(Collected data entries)
======

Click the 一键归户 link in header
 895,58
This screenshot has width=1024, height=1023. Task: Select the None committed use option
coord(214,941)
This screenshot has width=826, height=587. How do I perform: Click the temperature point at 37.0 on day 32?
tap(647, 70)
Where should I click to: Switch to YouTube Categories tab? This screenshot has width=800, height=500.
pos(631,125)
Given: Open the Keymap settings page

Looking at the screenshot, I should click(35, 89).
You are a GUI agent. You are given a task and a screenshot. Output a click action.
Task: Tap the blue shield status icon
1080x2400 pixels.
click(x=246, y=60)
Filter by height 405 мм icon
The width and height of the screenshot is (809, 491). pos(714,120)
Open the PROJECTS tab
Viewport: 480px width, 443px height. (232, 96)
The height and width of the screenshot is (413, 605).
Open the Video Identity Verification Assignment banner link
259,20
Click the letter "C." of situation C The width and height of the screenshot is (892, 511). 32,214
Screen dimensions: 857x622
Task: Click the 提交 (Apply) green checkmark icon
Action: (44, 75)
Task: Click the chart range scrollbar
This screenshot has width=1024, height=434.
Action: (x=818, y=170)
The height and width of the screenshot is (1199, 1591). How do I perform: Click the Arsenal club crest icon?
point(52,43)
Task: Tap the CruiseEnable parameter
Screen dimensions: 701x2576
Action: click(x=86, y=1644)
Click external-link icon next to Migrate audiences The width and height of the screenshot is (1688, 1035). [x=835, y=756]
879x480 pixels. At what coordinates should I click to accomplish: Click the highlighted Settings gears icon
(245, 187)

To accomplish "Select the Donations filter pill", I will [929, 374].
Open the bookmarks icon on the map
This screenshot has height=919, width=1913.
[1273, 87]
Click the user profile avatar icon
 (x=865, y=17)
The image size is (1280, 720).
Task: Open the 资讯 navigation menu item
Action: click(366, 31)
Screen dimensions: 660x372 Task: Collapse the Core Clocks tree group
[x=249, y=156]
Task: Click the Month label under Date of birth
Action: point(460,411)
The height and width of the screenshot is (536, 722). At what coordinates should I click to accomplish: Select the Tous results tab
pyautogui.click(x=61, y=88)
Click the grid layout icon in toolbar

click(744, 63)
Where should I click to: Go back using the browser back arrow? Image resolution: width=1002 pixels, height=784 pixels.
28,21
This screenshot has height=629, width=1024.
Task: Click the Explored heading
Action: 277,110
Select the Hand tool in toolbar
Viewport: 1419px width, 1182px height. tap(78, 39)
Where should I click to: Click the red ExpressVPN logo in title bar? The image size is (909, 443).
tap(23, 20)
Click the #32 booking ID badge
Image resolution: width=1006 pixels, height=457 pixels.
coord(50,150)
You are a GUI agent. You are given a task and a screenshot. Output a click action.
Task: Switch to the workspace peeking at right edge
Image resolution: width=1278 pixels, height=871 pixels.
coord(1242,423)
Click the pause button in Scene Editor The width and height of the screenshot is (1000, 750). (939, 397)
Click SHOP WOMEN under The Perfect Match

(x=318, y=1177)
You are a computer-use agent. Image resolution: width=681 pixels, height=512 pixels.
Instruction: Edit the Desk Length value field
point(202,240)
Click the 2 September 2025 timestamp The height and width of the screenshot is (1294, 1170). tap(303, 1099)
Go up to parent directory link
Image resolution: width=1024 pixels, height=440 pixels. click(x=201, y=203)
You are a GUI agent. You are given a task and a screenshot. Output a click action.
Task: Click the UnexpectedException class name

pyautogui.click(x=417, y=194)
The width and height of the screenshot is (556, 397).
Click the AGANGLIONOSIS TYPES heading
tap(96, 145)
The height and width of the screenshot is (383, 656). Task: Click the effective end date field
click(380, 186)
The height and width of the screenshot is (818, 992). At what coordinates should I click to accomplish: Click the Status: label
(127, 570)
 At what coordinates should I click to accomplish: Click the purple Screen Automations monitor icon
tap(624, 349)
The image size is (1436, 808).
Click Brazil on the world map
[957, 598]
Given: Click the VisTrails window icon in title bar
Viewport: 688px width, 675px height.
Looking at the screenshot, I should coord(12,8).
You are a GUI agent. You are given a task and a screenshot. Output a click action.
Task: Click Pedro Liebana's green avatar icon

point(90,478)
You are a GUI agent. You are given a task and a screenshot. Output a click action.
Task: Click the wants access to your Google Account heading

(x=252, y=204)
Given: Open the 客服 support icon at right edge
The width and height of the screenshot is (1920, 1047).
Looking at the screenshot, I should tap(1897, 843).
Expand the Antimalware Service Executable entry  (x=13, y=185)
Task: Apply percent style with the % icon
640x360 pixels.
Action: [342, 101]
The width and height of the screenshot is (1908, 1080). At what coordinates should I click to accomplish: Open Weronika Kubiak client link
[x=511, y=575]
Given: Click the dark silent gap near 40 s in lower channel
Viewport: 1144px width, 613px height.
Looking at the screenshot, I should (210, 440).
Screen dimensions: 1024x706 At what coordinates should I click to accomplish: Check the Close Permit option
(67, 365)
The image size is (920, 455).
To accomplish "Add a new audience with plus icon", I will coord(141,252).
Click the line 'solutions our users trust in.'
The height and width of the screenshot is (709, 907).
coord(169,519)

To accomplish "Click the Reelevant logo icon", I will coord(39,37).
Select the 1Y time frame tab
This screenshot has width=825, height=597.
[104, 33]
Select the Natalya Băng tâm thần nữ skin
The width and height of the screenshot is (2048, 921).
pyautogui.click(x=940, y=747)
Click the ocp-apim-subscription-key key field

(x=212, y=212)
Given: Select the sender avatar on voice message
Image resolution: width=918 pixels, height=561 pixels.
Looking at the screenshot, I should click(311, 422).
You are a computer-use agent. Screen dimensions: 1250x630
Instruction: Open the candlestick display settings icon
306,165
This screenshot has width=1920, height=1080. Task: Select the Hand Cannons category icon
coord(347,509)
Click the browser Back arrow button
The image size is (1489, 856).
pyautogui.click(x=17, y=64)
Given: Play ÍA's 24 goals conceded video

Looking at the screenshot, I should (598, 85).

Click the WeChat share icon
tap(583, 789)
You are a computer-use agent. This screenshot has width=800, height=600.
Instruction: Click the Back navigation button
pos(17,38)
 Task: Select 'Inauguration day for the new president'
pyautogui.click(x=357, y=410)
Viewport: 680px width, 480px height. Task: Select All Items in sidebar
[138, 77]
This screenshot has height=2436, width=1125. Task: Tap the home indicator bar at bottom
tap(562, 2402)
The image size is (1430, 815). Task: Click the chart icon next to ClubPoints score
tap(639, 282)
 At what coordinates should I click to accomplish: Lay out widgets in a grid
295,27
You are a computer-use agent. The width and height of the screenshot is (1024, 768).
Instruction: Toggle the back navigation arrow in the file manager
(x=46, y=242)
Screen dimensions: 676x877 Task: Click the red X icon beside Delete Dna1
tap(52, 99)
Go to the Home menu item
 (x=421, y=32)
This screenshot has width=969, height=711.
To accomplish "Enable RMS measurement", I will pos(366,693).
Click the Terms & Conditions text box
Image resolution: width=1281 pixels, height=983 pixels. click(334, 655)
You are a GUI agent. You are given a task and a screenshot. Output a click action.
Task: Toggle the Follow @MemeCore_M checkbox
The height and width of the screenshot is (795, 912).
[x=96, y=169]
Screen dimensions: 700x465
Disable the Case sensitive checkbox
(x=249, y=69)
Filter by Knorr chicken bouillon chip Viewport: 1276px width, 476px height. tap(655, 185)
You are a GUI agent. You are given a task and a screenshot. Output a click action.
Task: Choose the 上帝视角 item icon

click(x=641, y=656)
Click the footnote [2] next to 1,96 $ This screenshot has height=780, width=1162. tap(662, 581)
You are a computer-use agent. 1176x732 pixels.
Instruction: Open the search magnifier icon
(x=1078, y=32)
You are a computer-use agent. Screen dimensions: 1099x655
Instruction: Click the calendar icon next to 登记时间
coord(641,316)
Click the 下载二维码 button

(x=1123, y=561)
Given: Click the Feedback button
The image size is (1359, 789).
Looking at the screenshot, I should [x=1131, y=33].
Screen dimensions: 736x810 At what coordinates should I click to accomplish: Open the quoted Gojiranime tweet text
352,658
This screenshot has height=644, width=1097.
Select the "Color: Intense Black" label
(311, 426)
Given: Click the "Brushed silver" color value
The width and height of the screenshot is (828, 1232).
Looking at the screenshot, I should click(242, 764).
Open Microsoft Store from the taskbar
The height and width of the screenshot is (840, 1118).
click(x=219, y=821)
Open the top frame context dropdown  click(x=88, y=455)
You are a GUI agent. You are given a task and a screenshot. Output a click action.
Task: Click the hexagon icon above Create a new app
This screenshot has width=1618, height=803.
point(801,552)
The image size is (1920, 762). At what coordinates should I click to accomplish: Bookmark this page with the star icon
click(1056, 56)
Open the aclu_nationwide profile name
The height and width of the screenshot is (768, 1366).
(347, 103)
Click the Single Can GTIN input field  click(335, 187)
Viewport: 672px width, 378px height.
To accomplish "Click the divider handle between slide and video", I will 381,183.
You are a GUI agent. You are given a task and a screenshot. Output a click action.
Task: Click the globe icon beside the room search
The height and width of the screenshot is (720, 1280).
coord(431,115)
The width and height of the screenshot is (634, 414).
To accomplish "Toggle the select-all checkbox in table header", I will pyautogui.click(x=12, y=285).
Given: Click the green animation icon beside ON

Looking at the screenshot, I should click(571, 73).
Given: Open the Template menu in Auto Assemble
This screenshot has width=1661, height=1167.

======

Here the job is to transcribe the lines from the first line of the data through the line containing "Click external-link icon", inclusive, exactly and with nothing else.

Click the 一键归户 link in header
 895,58
This screenshot has width=1024, height=1023. Task: Select the None committed use option
coord(214,941)
This screenshot has width=826, height=587. How do I perform: Click the temperature point at 37.0 on day 32?
tap(647, 70)
Where should I click to: Switch to YouTube Categories tab? This screenshot has width=800, height=500.
pos(631,125)
Given: Open the Keymap settings page

Looking at the screenshot, I should click(35, 89).
You are a GUI agent. You are given a task and a screenshot. Output a click action.
Task: Tap the blue shield status icon
1080x2400 pixels.
click(x=246, y=60)
Filter by height 405 мм icon
The width and height of the screenshot is (809, 491). pos(714,120)
Open the PROJECTS tab
Viewport: 480px width, 443px height. (232, 96)
The height and width of the screenshot is (413, 605).
Open the Video Identity Verification Assignment banner link
259,20
Click the letter "C." of situation C The width and height of the screenshot is (892, 511). 32,214
Screen dimensions: 857x622
Task: Click the 提交 (Apply) green checkmark icon
Action: (44, 75)
Task: Click the chart range scrollbar
This screenshot has width=1024, height=434.
Action: (x=818, y=170)
The height and width of the screenshot is (1199, 1591). How do I perform: Click the Arsenal club crest icon?
point(52,43)
Task: Tap the CruiseEnable parameter
Screen dimensions: 701x2576
Action: click(x=86, y=1644)
Click external-link icon next to Migrate audiences The width and height of the screenshot is (1688, 1035). [x=835, y=756]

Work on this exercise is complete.